- [What you should do] Go to the line containing "The image size is (1300, 750)." in the listing below and retype it and every later line exactly, down to the last.

════

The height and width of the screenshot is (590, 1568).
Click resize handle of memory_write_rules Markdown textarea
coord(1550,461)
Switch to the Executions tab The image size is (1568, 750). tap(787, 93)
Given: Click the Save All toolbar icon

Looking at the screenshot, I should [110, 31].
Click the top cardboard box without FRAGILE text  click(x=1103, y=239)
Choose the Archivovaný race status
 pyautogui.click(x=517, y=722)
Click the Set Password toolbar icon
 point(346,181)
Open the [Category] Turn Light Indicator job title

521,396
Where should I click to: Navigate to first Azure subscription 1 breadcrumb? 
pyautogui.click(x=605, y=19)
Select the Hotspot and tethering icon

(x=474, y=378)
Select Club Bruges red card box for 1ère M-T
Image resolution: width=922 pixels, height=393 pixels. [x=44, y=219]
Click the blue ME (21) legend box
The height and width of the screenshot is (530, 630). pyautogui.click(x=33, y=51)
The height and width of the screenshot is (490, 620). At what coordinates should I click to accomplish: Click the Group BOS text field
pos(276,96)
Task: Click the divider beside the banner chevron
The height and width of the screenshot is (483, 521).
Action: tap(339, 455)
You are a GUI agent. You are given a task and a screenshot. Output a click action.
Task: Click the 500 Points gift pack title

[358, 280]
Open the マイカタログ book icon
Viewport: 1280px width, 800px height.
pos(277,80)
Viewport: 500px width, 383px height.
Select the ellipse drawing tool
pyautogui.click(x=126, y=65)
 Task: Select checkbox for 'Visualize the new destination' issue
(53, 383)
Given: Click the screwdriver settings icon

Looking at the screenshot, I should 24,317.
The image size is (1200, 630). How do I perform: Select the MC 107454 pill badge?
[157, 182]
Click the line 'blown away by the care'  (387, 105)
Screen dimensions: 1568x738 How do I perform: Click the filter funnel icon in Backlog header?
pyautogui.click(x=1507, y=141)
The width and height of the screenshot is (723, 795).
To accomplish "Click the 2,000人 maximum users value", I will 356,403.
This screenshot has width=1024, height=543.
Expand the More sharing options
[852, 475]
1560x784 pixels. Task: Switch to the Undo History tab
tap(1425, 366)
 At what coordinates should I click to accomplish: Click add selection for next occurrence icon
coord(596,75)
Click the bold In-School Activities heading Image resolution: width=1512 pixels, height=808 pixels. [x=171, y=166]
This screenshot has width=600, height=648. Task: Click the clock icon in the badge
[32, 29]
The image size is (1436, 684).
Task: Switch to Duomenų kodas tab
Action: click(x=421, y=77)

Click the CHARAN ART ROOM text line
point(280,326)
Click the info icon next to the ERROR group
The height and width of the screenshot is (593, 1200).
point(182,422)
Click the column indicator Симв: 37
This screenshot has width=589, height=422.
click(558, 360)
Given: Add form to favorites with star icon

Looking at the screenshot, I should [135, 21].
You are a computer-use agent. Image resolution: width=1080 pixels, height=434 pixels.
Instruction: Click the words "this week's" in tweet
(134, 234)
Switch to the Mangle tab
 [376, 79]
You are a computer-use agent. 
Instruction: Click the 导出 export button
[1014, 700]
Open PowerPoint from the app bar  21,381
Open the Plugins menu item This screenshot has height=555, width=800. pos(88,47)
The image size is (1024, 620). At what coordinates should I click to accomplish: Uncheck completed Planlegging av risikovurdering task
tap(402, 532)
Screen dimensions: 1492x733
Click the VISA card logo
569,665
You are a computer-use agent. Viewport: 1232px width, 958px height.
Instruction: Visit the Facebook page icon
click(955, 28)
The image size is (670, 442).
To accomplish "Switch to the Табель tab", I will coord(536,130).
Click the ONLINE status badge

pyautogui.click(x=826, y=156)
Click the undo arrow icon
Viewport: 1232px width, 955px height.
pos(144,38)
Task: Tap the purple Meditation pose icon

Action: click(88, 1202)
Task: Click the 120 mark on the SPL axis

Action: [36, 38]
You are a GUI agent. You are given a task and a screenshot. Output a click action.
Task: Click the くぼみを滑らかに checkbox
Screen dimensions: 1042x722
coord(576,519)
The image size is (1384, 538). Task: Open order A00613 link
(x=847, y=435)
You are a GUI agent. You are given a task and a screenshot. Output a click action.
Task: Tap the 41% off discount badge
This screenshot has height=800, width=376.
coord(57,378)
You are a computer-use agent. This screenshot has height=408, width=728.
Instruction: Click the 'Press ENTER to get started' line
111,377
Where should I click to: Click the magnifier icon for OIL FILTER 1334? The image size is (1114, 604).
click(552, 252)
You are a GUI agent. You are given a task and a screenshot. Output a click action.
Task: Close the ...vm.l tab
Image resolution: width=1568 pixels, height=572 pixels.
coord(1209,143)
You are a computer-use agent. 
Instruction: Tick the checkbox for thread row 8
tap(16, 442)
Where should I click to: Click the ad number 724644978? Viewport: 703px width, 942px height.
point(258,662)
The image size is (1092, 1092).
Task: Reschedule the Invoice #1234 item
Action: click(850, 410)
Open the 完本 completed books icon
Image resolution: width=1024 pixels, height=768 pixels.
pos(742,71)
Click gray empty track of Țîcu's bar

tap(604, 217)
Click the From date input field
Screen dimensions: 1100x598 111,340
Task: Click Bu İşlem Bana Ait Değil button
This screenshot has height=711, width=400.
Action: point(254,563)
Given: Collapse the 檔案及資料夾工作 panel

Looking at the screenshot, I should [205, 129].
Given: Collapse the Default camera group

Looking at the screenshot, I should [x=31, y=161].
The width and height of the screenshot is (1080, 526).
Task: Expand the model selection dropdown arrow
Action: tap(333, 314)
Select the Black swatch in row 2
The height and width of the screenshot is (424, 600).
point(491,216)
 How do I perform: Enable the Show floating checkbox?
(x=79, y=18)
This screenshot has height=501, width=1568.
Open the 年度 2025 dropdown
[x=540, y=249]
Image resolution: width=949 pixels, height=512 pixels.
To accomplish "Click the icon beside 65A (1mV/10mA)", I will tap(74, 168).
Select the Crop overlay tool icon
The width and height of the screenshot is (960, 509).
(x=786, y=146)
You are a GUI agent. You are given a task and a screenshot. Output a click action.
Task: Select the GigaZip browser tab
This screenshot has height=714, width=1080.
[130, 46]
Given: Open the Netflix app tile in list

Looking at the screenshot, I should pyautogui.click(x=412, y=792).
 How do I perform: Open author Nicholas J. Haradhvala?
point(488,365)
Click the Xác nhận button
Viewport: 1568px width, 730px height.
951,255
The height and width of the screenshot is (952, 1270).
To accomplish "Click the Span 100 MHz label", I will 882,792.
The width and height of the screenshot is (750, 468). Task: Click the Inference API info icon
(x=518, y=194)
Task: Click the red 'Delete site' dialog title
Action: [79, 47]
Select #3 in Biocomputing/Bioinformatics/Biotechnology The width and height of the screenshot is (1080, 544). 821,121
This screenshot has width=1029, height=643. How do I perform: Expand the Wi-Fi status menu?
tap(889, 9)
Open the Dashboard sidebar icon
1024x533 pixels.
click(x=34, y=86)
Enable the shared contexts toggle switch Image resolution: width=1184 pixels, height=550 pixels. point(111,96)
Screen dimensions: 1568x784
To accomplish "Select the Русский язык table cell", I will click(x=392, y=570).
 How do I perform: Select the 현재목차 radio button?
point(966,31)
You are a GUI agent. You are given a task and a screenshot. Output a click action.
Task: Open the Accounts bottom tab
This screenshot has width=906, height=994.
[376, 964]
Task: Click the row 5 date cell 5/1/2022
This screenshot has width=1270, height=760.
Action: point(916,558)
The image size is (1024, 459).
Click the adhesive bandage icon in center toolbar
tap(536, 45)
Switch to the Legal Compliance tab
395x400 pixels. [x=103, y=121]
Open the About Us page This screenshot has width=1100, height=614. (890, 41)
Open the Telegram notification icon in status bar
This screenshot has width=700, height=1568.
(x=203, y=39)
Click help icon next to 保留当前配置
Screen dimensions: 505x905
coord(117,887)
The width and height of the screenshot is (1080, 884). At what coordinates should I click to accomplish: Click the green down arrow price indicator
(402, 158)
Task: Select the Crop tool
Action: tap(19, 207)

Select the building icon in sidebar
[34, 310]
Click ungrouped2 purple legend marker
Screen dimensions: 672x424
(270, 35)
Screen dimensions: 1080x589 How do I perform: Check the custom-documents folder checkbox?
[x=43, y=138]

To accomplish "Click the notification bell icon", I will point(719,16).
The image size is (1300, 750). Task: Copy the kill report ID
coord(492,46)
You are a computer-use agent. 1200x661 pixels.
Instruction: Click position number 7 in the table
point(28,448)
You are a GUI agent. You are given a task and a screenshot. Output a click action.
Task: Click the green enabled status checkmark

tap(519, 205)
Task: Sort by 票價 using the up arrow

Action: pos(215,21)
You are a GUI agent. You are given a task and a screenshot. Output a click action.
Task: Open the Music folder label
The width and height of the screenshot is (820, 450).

════

- [Output of the exercise]
The image size is (1300, 750). Task: Copy the kill report ID
coord(492,46)
You are a computer-use agent. 1200x661 pixels.
Instruction: Click position number 7 in the table
point(28,448)
You are a GUI agent. You are given a task and a screenshot. Output a click action.
Task: Click the green enabled status checkmark

tap(519, 205)
Task: Sort by 票價 using the up arrow

Action: pos(215,21)
You are a GUI agent. You are given a task and a screenshot. Output a click action.
Task: Open the Music folder label
The width and height of the screenshot is (820, 450).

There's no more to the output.